> **Passage**:
Question

Analyze and sketch the graph of the function. Label any intercepts, relative extrema, points of inflection, and asymptotes.$$y=2 x^{2}-4 x+1$$

Answer

**step1 Identify the Function Type**

First, identify the type of function given. The function is in the form of a quadratic equation, which means its graph is a parabola.

$$y=ax^2+bx+c$$

In this specific case, $$a=2$$, $$b=-4$$, and $$c=1$$. Since the coefficient 'a' (2) is positive, the parabola opens upwards.

**step2 Calculate the Y-intercept**

The y-intercept is the point where the graph crosses the y-axis. This occurs when the x-coordinate is 0. Substitute $$x=0$$ into the function to find the y-coordinate.

$$y = 2(0)^2 - 4(0) + 1$$

$$y = 0 - 0 + 1$$

$$y = 1$$

So, the y-intercept is $$(0, 1)$$.

**step3 Calculate the X-intercepts**

The x-intercepts are the points where the graph crosses the x-axis. This occurs when the y-coordinate is 0. Set the function equal to 0 and solve for x using the quadratic formula.

> **Data for the task**:
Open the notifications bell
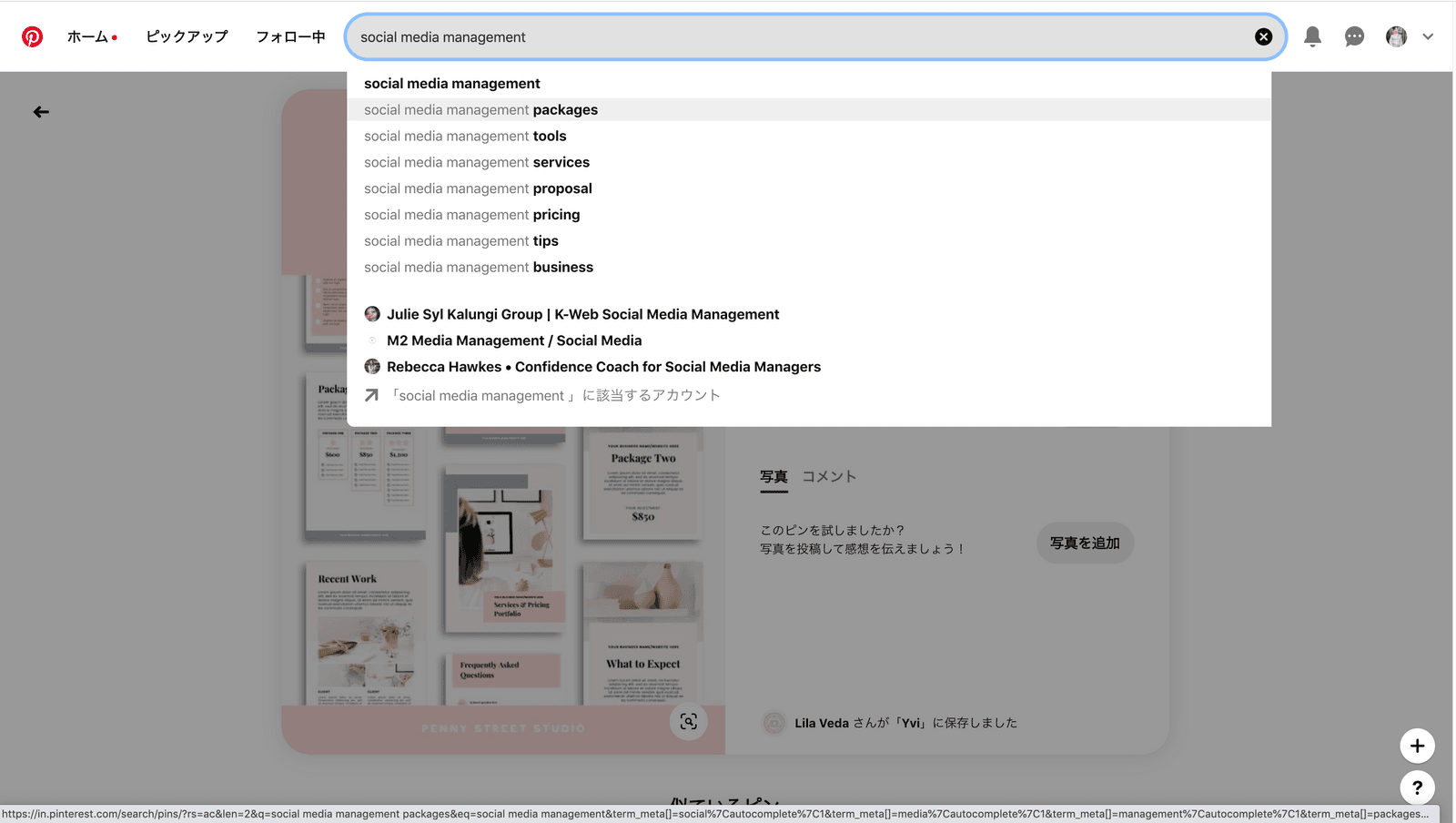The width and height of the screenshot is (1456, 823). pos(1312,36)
--
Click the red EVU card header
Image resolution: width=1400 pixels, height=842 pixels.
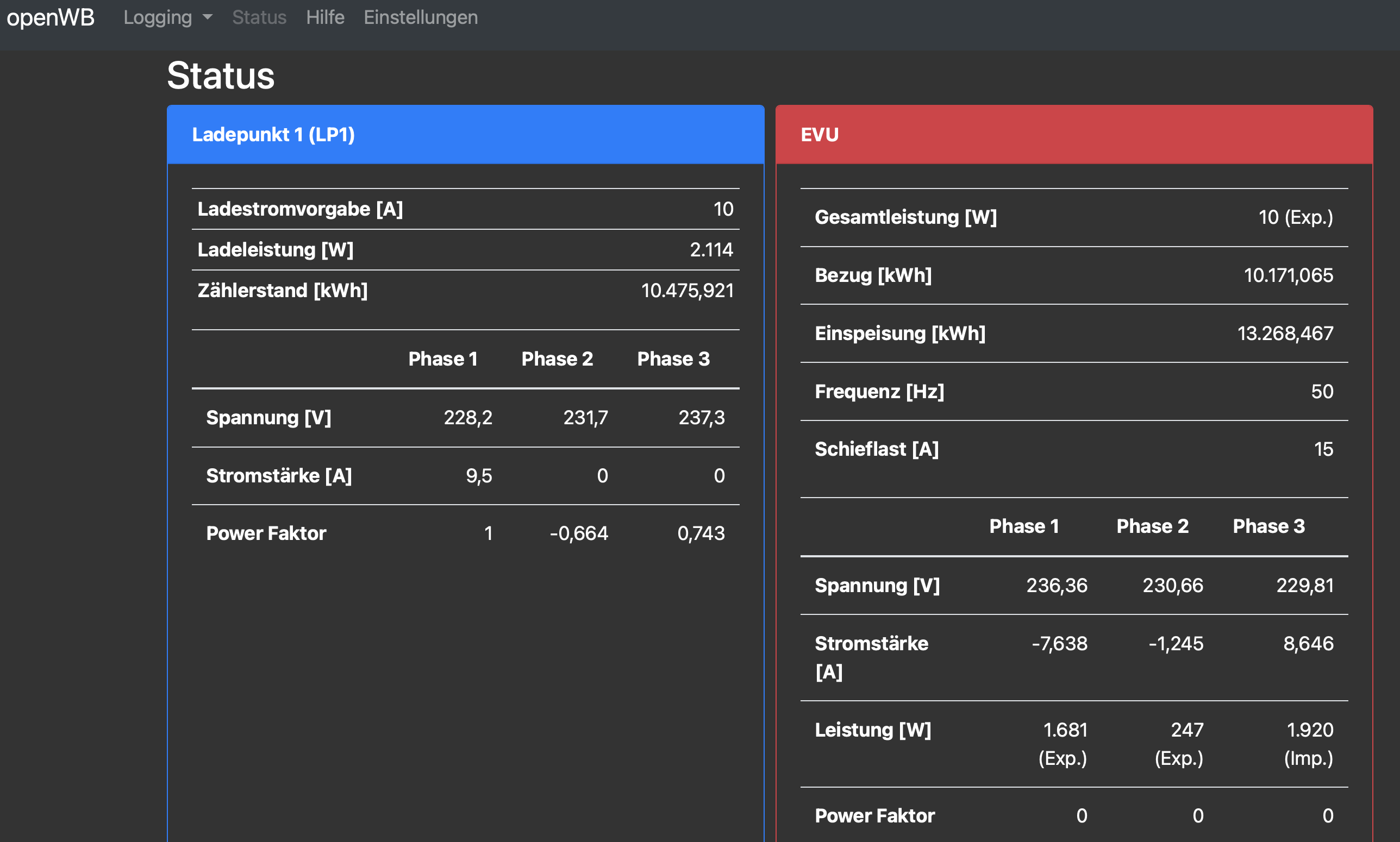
* * *
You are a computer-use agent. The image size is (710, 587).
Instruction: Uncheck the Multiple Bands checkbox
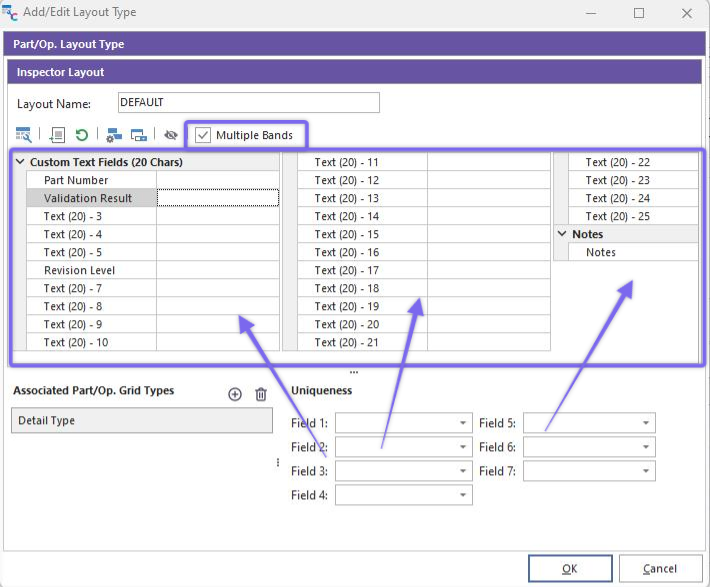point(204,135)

> **Requests**:
A – Repeat the records starting with the line containing "You are a computer-use" and going on through the line containing "point(204,135)", with the requests included and every coordinate in the answers shifted by -118. Leave the pictures out.
B – Carry on the worked solution for graphing the quadratic from the point where it stops.

> **Task-by-task results**:
A –
You are a computer-use agent. The image size is (710, 587).
Instruction: Uncheck the Multiple Bands checkbox
point(86,17)

B –
$$2x^2 - 4x + 1 = 0$$

The quadratic formula is used to solve equations of the form $$ax^2+bx+c=0$$:

$$x = \frac{-b \pm \sqrt{b^2 - 4ac}}{2a}$$

Substitute $$a=2$$, $$b=-4$$, and $$c=1$$ into the formula:

$$x = \frac{-(-4) \pm \sqrt{(-4)^2 - 4(2)(1)}}{2(2)}$$

$$x = \frac{4 \pm \sqrt{16 - 8}}{4}$$

$$x = \frac{4 \pm \sqrt{8}}{4}$$

$$x = \frac{4 \pm 2\sqrt{2}}{4}$$

$$x = \frac{2 \pm \sqrt{2}}{2}$$

So, the two x-intercepts are $$(\frac{2 - \sqrt{2}}{2}, 0)$$ and $$(\frac{2 + \sqrt{2}}{2}, 0)$$. Approximately, these are $$(0.293, 0)$$ and $$(1.707, 0)$$.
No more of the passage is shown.